§ Recorded data

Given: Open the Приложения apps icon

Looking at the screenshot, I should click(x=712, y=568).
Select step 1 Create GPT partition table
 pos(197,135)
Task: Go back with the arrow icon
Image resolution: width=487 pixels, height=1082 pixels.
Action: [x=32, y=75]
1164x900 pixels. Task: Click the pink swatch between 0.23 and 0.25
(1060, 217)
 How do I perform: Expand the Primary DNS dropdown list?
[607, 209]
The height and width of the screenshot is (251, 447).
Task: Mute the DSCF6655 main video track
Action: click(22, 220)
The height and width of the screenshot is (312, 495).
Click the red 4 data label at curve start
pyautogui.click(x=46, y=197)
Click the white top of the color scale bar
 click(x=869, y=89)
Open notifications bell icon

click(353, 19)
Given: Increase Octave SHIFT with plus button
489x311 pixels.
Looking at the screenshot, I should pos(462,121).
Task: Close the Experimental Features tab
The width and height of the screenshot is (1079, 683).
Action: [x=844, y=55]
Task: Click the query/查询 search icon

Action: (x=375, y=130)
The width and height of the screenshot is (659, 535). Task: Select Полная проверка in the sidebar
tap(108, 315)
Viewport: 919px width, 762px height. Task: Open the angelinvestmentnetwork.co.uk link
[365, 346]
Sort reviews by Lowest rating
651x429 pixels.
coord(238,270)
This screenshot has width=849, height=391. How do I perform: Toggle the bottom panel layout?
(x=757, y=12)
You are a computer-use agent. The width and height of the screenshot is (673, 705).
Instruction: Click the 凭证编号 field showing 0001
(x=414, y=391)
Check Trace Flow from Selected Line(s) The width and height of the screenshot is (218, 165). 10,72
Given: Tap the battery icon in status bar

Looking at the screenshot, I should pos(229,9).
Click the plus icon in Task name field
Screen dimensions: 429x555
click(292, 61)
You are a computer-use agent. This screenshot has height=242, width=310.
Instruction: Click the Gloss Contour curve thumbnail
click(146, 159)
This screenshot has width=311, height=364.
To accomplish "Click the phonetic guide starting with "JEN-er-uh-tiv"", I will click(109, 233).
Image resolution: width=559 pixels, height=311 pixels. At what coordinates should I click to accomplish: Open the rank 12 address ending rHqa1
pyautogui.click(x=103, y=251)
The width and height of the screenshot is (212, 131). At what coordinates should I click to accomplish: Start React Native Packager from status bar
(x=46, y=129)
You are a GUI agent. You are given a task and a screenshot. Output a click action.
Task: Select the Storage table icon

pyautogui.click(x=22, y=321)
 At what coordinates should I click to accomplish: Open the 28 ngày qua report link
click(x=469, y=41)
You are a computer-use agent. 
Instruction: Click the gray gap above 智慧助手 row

§ The problem
All lines of the data that hold "computer" need to be copied.

§ Reply to the task
You are a computer-use agent. The width and height of the screenshot is (673, 705).
You are a computer-use agent. This screenshot has height=242, width=310.
You are a computer-use agent. 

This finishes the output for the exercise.